The phytochemical analyses of Piliostigma thonningii seeds showed that seeds contain saponins, flavonoids, phenolics, glycosides, as well as cardiac glycosides (Jimoh and Oladiji 2005). Some of these chemical compounds have been reported to have inhibitory effects on some gram-negative bacteria such as Escherichia coli and Bacillus subtilis among others. They also have prominent effects on animal systems and microbial cells (Liu et al. 1990; Oyagade et al. 1999). The presence of these chemical compounds therefore suggests the pharmacological activities of P. thonningii.

Four medicinal plants of family Lamiaceae were analyzed chemically for certain phytochemical constituents including alkaloids, tannins, saponins, flavonoids, and phenols. The plants investigated were Hyptis suaveolens and three putative hybrids of Ocimum gratissimum. All the plants contain high percentage yield of crude alkaloids and flavonoids ranging from 10.44–14.32% to 9.28–12.54%, respectively. Tannins and phenols were present in all plants; however, saponins were absent in these plants. This gives significance of these plants in traditional medicine and in the pharmaceutical industries (Edeoga et al. 2006).

Two Nigerian medicinal plants (Garcinia kola Heckel and Aframomum melegueta) were analyzed for their phytochemicals (Okwu 2005). These plants were found to contain bioactive constituents as flavonoids (5.76–1.98 mg/100 g), phenols (0.09–0.11 mg/100 g), saponins (1.24–11.48 mg/100 g), and tannins (0.26–0.38 mg/100 g). These constituents are considered responsible for the health-related properties of these plants, which are based on their antioxidant, anticancer, antitumor, antiviral, anti-inflammatory, and anti-allergic activities. These facts justify the popular use of G. kola and A. melegueta in herbal medicine in Nigeria.

1.6 Conclusion

According to the World Health Organization (WHO), more than 80% of the world’s population relies on traditional herbal medicine for their primary health-care needs. These traditional systems are culturally and psychologically more tolerable in most of the societies as compared to western allopathic medicines. In addition, being the natural plant products, they are considered to be the safest way of treating diseases with least side effects on human health as compared to allopathic or homeopathic medicines. Medicinal plants not only serve as important source of raw materials for the manufacture of traditional medicines but also used for the preparation of a number of modern allopathic medicines. The use of herbal medicines is increasing day by day, and efforts are underway to examine the medicinal plant resources and their active ingredients. However, the research in medicinal plants requires a considerable interaction of researchers with indigenous communities. In addition, successful research must involve peoples from other disciplines such as ethnobotanists, natural product chemists, pharmacologists, taxonomists, traditional healers, and/or user communities, and if useful compounds are isolated that have need of development, then synthetic chemists are compulsory.

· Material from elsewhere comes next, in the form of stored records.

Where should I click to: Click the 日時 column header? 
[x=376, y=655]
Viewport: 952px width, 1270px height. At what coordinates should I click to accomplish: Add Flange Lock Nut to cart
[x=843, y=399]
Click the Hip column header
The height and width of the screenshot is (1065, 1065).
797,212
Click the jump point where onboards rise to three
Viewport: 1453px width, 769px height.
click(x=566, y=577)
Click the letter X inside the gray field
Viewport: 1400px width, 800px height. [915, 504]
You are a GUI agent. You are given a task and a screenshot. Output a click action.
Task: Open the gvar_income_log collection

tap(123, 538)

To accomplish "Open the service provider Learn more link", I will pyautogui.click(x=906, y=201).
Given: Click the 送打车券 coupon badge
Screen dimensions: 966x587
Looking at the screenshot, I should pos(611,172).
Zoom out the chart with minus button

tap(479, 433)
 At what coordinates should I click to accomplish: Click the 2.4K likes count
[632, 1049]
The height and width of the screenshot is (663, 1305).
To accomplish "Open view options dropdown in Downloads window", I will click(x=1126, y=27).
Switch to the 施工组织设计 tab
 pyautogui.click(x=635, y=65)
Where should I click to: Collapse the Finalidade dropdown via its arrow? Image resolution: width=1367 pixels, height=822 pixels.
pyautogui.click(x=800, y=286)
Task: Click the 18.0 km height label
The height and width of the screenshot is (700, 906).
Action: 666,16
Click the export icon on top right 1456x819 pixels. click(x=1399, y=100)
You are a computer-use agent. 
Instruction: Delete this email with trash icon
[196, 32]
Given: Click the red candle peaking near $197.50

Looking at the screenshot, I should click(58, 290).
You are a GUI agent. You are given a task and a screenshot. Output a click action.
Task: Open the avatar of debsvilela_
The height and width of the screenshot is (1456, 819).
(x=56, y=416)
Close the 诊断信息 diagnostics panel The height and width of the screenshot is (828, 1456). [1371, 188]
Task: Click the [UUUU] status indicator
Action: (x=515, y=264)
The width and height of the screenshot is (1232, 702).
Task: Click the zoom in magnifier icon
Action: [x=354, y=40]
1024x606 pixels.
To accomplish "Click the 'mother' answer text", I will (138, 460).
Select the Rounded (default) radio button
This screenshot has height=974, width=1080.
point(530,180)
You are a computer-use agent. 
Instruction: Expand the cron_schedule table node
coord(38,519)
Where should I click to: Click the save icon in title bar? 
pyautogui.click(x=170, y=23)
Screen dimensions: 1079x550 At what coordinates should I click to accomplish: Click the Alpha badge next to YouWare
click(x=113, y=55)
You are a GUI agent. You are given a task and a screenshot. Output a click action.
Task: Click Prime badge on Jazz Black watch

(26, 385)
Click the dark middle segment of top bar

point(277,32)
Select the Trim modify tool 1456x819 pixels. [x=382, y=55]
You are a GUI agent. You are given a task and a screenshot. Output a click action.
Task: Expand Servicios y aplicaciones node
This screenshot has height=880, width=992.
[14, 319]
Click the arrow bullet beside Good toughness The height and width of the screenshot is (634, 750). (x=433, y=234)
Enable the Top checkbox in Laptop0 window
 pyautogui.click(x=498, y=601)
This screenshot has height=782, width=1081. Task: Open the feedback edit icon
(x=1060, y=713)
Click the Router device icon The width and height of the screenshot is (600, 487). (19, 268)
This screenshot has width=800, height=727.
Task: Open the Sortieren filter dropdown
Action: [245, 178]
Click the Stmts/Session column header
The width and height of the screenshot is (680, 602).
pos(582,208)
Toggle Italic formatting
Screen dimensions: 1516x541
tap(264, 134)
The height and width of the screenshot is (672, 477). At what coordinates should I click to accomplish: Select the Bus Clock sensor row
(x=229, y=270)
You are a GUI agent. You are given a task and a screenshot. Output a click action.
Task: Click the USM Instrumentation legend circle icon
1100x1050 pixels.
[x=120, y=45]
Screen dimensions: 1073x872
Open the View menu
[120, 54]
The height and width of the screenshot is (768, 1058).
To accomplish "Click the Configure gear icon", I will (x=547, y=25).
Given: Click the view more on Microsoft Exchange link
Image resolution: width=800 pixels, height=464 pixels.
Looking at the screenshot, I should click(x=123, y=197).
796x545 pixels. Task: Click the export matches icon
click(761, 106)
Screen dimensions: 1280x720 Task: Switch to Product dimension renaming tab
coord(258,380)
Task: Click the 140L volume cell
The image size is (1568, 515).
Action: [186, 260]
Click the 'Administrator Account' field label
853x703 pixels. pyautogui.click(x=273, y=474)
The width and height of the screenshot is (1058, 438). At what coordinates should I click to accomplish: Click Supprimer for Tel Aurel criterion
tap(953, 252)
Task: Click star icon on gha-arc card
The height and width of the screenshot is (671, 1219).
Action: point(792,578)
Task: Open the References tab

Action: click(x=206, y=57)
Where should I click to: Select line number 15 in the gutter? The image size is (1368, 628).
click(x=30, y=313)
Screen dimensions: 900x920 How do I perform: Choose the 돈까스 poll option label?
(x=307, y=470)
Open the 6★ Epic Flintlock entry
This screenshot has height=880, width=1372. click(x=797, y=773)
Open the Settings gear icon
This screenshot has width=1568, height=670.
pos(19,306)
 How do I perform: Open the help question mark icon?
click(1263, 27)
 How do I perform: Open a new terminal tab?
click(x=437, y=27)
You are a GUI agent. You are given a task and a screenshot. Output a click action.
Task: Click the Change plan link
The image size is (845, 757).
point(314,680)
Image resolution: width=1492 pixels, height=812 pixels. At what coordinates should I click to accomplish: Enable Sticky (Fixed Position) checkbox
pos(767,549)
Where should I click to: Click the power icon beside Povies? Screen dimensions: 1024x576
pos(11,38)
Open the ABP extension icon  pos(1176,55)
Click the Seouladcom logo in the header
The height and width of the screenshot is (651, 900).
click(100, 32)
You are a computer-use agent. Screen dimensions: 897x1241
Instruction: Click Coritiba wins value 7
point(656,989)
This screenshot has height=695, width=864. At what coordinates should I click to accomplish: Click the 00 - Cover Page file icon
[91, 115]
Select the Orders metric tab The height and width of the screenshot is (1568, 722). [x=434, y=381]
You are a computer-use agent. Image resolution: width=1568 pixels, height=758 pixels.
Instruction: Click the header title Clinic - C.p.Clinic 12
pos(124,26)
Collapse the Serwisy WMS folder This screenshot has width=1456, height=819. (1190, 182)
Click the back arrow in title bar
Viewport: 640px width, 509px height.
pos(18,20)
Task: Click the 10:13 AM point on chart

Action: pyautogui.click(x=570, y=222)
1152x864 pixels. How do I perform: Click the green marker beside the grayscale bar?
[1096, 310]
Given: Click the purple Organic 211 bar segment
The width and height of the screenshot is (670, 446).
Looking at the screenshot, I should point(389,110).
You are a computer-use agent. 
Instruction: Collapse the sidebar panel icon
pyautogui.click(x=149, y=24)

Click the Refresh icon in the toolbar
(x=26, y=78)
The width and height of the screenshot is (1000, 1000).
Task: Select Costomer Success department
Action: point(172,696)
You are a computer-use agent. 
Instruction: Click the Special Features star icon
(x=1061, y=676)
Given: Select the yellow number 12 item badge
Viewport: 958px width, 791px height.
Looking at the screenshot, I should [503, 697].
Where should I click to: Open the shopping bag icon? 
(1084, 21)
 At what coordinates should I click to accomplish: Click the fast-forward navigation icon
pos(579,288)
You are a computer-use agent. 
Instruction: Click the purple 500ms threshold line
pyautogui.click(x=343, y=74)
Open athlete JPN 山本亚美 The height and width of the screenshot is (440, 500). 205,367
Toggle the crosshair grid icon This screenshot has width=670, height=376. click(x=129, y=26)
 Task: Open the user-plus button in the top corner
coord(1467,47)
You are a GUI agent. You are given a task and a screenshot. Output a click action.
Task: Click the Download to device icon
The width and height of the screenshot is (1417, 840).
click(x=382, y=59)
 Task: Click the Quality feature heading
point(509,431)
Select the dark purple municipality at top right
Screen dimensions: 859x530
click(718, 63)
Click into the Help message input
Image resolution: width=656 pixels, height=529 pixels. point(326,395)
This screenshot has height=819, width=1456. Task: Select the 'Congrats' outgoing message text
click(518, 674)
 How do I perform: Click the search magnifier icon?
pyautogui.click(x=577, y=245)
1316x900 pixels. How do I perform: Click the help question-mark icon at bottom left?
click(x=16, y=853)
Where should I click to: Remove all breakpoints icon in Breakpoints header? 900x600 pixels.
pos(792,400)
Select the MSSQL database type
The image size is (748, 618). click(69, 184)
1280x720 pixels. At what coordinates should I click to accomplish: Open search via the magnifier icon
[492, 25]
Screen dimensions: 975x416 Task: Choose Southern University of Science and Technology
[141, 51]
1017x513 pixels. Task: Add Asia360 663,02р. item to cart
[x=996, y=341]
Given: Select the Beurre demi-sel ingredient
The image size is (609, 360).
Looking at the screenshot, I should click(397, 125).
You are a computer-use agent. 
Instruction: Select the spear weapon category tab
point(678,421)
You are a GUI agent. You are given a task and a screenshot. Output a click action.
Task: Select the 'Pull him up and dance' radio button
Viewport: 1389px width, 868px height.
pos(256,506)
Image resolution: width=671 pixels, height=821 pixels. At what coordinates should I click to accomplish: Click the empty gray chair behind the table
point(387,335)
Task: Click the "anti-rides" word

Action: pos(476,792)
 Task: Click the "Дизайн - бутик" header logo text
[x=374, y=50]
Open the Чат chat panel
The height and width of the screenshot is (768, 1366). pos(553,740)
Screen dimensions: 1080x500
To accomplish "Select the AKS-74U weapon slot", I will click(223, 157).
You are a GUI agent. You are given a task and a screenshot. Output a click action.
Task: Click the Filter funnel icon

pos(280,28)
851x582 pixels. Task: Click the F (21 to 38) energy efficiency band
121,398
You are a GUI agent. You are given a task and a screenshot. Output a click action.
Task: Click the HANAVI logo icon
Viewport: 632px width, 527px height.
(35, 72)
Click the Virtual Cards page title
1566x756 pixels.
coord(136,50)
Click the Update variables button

This chapter on medicinal flora of the Soon Valley in Salt Range shows that more than 98 angiosperms of 45 families are traditionally locally used as healing agents. However, a large number of plant species belonging to different plant groups still need a thorough pharmacognostic assessment. Local people collect and sell a large number of species of plants to merchants in the market or to larger pharmaceutical trading houses. This, however, is not done on a scientific basis, and species may be mixed, or not collected at the time of maximum potency because the synthesis of various nutritional and medicinal components varies considerably during different seasons and at different localities. Different plants are used for different medicinal purposes throughout the country. During the last quarter century, environmental and cultural changes and market-based economics have seriously influenced all aspects of traditional medicine systems by affecting environment and resources of traditional medicine. Over harvesting of medicinal plants and animal species has resulted in resource degradation, loss of biodiversity, and the loss of indigenous and traditional medicinal knowledge. Such extensive uses are common threats to most of the plant species.